Of those who completed the CAFAs upon exit from The George Hull Centre, 77% had a lower score at exit in the community clinic and 92% had a lower score at exit from the intensive programs (residential and day treatment). Lower scores are good.
“I’m very proud that we’re an organization that cares about getting kids better and providing treatment that actually works,” Susan says. We work with very complex situations and we can actually help those families improve and get better.”
How can they do more?
The George Hull Centre relies heavily on funding from the Ontario provincial government.
According to their 2018 Annual Report, they received nearly $6.5 million from the Ministry of Children, Community and Social Services, almost $2.8 million from the City of Toronto, and just over $,1.1 million from other funding, expense recoveries and donations.
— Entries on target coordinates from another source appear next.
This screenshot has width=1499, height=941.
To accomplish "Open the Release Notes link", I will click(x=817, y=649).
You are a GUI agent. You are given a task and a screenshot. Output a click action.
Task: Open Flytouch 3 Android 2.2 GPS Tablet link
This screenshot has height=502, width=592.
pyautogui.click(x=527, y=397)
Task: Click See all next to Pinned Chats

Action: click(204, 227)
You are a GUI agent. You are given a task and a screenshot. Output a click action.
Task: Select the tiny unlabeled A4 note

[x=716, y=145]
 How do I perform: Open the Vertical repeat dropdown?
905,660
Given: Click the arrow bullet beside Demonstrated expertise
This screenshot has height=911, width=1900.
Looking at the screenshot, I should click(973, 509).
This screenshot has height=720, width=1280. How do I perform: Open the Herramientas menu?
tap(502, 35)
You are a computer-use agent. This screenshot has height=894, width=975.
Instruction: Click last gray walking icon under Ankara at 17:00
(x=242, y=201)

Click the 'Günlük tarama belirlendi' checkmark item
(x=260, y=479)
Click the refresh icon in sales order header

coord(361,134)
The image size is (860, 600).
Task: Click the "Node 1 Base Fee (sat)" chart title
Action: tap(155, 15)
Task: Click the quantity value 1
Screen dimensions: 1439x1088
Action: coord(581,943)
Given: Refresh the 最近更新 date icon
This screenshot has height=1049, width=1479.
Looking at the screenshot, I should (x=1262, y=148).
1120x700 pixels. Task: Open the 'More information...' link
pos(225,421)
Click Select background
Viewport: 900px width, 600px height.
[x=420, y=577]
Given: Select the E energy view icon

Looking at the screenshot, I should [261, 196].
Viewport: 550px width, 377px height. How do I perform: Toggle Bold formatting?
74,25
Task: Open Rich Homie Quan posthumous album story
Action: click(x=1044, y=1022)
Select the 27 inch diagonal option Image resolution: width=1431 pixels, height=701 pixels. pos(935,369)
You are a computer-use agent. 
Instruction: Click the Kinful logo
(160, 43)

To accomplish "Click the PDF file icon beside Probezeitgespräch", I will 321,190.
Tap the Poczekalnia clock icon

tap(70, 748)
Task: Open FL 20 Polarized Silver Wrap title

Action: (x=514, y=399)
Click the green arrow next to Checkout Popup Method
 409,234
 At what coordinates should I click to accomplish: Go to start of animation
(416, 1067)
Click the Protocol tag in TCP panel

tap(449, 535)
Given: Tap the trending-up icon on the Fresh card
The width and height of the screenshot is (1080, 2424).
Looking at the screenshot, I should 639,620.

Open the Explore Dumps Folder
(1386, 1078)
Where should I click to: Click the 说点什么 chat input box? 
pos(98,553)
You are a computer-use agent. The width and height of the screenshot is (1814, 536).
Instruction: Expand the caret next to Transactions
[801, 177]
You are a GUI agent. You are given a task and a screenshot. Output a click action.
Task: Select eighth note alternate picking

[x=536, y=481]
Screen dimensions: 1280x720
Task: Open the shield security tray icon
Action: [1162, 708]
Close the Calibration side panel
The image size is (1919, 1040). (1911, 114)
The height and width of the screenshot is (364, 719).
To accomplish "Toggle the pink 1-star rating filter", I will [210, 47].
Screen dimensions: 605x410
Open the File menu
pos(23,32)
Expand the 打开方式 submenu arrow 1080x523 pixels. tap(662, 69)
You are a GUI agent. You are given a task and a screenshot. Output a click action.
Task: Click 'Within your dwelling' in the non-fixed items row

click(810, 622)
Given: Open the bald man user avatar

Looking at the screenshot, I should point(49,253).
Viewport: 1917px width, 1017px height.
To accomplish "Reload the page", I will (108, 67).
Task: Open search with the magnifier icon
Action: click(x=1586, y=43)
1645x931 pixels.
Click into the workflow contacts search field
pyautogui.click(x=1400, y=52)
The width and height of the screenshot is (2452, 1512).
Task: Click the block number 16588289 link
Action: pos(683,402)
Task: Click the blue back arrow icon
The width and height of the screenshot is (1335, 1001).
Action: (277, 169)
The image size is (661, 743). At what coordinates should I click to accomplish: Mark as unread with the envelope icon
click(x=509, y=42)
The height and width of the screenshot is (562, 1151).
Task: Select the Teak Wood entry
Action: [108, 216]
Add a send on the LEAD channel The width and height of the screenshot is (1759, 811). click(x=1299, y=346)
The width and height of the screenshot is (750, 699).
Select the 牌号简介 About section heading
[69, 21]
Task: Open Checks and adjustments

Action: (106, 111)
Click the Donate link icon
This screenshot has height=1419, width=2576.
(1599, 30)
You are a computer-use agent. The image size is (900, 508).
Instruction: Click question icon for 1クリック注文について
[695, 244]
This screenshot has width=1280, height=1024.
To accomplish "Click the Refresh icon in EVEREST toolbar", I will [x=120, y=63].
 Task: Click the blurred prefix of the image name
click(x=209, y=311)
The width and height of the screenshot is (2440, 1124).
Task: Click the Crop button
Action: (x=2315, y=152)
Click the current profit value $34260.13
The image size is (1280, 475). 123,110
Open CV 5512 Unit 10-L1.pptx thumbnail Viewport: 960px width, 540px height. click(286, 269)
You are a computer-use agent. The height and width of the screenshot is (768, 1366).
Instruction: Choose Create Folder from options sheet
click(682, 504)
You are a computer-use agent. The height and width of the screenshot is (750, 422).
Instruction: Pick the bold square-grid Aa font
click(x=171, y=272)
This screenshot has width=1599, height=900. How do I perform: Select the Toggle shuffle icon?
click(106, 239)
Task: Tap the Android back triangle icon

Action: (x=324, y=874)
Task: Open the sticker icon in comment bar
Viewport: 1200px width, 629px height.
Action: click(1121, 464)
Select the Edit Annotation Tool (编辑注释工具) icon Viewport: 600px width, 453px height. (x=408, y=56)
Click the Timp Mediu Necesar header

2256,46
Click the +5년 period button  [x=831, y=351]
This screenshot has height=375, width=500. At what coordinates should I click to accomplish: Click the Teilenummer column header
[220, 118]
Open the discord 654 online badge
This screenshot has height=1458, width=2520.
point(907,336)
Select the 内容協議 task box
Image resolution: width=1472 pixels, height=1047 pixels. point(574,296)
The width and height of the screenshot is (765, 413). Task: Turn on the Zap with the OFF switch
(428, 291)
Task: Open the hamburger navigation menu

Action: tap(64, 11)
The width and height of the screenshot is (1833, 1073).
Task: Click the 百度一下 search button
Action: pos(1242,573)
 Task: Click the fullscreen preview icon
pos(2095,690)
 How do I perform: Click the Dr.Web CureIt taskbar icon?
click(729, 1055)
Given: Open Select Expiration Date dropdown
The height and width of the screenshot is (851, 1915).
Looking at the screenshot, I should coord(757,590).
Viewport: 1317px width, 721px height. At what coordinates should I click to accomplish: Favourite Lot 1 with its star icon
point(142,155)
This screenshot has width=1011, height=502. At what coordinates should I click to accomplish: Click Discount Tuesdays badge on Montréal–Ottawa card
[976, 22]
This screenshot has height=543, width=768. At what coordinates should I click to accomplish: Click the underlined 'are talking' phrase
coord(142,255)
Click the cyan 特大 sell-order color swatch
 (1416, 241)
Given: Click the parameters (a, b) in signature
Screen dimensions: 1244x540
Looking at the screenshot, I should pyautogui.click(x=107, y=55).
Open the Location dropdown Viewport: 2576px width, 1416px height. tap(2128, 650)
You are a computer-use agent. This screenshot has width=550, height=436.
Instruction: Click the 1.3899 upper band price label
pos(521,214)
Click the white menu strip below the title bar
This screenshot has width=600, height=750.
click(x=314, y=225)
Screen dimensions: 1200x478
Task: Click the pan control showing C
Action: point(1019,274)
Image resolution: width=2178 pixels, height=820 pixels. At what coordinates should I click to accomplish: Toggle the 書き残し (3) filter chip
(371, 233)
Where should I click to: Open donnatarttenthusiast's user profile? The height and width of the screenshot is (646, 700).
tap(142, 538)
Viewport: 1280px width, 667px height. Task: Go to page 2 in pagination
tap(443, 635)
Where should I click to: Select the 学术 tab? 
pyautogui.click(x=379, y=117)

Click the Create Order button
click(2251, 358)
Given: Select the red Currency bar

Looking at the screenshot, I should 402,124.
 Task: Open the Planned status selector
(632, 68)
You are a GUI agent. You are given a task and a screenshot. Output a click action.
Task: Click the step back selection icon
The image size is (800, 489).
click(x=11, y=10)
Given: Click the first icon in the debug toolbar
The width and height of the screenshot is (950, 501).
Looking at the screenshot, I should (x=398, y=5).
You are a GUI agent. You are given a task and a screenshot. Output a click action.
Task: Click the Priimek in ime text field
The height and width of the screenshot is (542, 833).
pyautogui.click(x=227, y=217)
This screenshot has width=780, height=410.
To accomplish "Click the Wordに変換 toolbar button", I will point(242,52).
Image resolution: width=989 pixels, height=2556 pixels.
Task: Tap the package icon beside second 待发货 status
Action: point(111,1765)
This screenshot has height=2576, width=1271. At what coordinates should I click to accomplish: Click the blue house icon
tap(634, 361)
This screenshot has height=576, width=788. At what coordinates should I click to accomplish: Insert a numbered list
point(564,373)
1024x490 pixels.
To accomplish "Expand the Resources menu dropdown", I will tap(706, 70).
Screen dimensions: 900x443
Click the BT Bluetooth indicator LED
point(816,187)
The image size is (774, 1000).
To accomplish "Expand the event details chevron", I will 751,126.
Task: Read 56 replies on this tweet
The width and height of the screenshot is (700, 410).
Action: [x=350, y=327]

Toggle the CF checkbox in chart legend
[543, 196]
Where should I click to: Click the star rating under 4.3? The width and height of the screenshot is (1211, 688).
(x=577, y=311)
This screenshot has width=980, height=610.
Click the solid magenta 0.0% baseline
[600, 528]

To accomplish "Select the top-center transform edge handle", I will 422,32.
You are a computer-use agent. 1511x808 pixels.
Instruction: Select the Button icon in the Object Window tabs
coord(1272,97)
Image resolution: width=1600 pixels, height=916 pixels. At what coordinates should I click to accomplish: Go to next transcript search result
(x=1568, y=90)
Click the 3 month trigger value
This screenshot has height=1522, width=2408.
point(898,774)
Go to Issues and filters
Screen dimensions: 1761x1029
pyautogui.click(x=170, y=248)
Sixty-three percent of their annual budget goes to their Intensive Services (Residential, Day Treatment) and their Outpatient Services (individual, family and group treatment).
More money would help.
Susan remarks that while there has been more support from both levels of government for mental health, the money is going into Youth Hubs.
Youth Wellness Hubs reflect a partnership between the Ministry of Health and Long-Term Care and the Ministry of Child and Youth Services, with support from the CAMH Foundation and Graham Boekh Foundation.
Susan acknowledges that everything helps, but argues a youth hub is not a clinical service. “It’s not mental health clinical intervention,” she says. “That’s where they need to put their money.”